Gallup Poll

Goal: To critically analyze the role of probability and chance in real-world situations.
Go to and choose a recent poll that interests you which also has a Survey Methods section that includes a margin of sampling error %.

Survey Information and Methods:
  1. What is the total sample size for this poll, if Gallup lists it? ____________________

  2. What is the overall margin of sampling error Gallup gives? (choose another poll if you can't find one) ______________________

  3. What is the confidence level for the margin of error? (choose another poll if you can't find one) __________________

  4. On what date(s) did Gallup conduct this poll? _______________________

  5. Who did Gallup survey for this poll?

  6. What method did Gallup use to collect the data (face-to-face interviews, phone...)?

  7. What is the headline or title of the poll? Write it here and on the front board (or put a check next to it if someone else has written it already).

  8. What is the publication date?
Critical Analysis:
  1. What do you think is the larger "population" this poll is meant to represent?

  2. Given the way Gallup chose its sample and collected its data for this poll, do you think they actually managed to get a reasonably representative sample of this population of interest? If yes, why do you think so? If not, what subgroups do you think might not be well-represented?

  3. If Gallup had taken a completely unbiased simple random sample from the population for this poll, what would be the overall 95% confident margin of error, given the poll's sample size above in 1. and using the conservative estimate? You may wish to review these slides on confidence intervals. Show the computation and then convert to an approximate percentage.

  4. Is Gallup's margin of error in 2. larger, smaller, or the same as the computed one in 11?

  5. If Gallup's margin of error is different than your computation, does it generate a wider interval or narrower interval than yours would?

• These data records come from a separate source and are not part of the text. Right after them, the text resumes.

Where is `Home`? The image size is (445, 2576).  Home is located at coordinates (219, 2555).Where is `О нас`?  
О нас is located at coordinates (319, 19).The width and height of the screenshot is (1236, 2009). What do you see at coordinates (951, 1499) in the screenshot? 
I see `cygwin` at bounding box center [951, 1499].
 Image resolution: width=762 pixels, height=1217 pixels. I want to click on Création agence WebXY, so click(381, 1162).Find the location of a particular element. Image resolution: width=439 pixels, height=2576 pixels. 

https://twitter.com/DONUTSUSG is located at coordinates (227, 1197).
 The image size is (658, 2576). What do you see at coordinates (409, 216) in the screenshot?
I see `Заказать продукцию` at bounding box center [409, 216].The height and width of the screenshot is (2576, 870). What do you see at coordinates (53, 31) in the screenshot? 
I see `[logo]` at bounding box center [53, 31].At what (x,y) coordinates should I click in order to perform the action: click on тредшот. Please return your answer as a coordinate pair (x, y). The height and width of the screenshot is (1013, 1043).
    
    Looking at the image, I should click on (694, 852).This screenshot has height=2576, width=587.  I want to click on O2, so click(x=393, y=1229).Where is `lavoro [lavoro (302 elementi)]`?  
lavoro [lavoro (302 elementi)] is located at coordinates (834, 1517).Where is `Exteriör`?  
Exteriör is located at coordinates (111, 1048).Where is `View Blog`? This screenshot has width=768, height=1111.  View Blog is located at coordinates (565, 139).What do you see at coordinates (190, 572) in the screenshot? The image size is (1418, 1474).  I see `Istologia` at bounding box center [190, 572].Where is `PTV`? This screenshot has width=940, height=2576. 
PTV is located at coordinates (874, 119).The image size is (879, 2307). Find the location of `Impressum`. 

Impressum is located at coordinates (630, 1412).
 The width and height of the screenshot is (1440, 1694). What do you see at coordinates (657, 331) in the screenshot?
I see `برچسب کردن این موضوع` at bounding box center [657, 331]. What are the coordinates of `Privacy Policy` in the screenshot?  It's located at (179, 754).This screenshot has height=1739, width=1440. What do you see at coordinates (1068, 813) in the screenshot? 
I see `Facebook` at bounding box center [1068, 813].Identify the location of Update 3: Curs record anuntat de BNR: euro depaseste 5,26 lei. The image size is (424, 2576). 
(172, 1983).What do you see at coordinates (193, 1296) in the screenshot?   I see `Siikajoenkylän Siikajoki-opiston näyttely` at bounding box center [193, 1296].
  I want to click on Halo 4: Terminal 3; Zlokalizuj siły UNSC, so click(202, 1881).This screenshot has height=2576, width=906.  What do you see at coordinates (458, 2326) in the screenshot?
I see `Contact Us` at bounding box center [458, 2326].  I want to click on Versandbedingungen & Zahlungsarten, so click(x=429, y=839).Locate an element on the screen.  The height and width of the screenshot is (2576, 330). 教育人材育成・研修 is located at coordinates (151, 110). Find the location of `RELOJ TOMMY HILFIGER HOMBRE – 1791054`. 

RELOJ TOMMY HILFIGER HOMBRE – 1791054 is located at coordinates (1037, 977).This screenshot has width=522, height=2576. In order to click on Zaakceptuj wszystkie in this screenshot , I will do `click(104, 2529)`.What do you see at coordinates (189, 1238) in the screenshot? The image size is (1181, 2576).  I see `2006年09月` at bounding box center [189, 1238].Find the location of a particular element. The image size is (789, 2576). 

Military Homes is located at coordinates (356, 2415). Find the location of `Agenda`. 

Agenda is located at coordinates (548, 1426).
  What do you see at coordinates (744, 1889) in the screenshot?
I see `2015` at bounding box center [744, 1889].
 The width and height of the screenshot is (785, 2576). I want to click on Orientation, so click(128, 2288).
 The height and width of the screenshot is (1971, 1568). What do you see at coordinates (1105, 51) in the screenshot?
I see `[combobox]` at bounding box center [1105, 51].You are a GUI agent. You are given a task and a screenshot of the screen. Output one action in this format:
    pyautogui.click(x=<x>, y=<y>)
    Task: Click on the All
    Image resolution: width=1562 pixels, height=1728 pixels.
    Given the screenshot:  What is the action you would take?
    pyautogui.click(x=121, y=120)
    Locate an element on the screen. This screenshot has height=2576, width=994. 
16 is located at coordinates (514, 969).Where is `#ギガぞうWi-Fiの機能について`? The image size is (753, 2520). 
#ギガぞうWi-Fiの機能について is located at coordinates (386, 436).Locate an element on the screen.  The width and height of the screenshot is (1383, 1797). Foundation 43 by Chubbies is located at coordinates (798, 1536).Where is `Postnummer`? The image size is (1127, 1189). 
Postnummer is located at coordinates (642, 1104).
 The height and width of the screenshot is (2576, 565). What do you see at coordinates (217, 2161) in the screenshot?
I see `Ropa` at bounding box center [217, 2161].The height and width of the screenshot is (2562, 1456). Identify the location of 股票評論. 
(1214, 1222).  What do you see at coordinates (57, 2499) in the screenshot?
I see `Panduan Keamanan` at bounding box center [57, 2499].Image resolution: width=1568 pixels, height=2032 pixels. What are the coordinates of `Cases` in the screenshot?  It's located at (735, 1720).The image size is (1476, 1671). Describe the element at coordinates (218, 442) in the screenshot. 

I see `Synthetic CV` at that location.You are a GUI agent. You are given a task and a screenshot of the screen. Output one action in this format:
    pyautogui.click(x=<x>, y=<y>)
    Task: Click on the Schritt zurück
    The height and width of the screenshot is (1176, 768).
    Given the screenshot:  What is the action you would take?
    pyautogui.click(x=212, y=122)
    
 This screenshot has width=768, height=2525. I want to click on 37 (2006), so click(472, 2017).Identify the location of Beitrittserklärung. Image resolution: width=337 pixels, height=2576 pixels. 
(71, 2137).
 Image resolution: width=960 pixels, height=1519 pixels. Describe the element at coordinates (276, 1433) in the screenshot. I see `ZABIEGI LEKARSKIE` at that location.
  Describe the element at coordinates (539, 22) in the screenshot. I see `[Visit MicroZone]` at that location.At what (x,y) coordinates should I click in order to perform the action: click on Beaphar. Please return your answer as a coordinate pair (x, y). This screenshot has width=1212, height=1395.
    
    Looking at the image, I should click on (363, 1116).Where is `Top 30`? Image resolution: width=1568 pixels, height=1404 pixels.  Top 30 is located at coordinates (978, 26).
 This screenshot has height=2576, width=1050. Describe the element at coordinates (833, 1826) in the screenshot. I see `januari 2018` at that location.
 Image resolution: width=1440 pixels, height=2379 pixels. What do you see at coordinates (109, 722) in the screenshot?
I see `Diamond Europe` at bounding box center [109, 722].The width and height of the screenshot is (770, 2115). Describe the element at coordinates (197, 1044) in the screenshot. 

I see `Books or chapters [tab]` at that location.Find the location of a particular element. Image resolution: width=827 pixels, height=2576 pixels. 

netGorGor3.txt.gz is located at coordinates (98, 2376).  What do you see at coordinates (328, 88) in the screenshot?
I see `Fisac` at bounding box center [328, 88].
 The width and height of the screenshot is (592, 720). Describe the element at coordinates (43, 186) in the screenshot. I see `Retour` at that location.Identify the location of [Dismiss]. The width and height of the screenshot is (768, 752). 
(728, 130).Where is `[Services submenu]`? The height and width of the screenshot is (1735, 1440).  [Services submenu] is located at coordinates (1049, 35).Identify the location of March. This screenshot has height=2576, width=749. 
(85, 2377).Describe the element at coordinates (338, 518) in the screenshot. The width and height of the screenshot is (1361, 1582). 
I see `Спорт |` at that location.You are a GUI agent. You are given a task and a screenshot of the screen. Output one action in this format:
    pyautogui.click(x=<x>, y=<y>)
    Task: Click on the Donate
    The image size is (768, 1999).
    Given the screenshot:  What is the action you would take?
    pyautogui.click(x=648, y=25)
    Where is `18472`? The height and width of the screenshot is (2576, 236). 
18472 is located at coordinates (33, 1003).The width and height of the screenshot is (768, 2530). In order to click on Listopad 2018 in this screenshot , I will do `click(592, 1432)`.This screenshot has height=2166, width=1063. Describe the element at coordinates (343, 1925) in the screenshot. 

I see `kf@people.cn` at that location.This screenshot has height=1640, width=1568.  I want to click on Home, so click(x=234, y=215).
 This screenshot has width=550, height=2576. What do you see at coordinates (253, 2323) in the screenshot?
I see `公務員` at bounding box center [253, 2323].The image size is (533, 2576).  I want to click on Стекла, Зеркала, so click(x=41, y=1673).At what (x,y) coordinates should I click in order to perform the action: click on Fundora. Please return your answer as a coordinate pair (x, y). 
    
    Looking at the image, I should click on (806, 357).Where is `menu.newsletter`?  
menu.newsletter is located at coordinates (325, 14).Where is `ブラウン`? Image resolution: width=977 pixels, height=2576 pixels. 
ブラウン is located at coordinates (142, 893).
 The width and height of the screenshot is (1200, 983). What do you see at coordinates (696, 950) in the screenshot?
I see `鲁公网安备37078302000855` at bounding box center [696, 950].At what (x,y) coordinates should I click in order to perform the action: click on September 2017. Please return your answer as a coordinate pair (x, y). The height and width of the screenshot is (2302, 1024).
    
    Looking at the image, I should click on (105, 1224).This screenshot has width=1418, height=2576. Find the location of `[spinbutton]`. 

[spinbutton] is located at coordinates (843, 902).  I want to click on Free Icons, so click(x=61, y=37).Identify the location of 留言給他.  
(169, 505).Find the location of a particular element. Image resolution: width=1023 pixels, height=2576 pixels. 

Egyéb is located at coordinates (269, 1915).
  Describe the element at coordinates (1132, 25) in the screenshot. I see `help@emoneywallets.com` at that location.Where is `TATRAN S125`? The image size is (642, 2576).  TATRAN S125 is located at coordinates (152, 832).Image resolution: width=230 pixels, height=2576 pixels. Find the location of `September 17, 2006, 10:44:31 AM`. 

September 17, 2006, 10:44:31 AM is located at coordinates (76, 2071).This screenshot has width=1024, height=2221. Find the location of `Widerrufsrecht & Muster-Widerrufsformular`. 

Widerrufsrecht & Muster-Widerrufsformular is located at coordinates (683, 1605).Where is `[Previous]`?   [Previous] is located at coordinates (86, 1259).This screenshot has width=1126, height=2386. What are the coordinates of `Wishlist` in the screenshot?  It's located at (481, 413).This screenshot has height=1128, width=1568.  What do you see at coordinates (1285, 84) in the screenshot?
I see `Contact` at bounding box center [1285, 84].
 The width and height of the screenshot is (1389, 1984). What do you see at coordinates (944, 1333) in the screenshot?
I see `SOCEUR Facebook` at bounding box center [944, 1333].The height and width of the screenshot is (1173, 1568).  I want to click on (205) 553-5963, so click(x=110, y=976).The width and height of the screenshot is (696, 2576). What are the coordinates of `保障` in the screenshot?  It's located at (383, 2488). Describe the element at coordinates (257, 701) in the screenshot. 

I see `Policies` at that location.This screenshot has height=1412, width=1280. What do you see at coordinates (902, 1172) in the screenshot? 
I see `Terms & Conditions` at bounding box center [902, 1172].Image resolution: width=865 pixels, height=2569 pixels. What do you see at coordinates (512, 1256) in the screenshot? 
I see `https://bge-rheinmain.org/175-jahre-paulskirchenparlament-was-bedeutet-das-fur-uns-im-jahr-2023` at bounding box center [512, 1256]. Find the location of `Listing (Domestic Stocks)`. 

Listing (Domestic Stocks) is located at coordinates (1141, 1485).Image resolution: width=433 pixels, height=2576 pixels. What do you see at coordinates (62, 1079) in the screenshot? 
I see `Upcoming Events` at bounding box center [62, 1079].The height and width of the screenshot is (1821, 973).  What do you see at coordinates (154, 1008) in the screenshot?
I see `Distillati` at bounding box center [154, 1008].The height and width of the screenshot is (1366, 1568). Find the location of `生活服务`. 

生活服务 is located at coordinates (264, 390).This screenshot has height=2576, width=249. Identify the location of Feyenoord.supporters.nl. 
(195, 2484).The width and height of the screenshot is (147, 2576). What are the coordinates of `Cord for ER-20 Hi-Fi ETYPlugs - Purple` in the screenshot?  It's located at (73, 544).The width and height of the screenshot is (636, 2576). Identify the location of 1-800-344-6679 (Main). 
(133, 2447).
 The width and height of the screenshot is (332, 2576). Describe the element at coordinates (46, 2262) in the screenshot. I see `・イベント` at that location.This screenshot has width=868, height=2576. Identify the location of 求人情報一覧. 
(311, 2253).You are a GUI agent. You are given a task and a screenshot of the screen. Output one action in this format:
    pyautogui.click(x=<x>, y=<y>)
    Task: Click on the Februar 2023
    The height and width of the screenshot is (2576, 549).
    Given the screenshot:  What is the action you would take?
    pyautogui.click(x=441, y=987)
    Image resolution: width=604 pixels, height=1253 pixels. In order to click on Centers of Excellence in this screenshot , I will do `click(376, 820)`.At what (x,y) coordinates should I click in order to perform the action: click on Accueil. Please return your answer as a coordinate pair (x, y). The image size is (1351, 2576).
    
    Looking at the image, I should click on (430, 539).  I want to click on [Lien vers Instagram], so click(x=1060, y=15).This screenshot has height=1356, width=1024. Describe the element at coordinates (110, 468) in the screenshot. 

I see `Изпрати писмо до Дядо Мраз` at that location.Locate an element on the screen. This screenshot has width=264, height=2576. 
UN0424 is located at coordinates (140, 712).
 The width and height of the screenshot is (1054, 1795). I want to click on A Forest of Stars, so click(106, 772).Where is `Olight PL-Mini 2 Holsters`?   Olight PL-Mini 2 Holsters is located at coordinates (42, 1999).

  6. Does the title of your poll make any definitive-sounding statements about changes in opinions over time, majority opinion, or differences between groups (e.g., "Record-High Support for Legalizing Marijuana Use in US," "Slim Majority against Government Pushing Traditional Values," or "Women Lead Men on Key Workplace Engagement Measures")? If so, list them. You may also find these kinds of statements inside the article. If you can't find any inside the article, what are the claims of the poll?

  7. Assume for this question that Gallup's sample is indeed representative of the population (e.g., no bias). If you take into account Gallup's margin of error when you interpret the poll results, is it statistically valid for Gallup to make the statements it did in the title or elsewhere about the population? In other words, are the primary conclusions supported by the data if you take into account Gallup's margin of error? Take any overlaps into consideration--show them and explain why or why not. For instance, arguments might look something like: 54%-4% = 50% but the headline makes it sound like a majority, or 45%-5%=40% may not be highest since 1969 because... You may wish to review the first three slides of clickers on confidence intervals, which has an analysis similar to what you will do. Show your intervals and analysis here and why the conclusions are supported or why they are not.

  8. Review these slides and then explain what 95% confidence interval means.

  9. Explain what margin of error means.

  10. Assume little to no bias and truly a random sample. If Gallup conducted 100 such polls with a 95% confidence interval, then about how many polls are likely to include the true population percentage (use the definition of confidence interval)?

  11. Is there any way to know which intervals contain the true percentage and which ones don't?

  12. Is there any way to know for sure if it is a representative sample?

  13. How should we interpret a margin of error if the sample is very biased?

  14. Name at least one item from your article that you found interesting or surprising, or that you had a question on.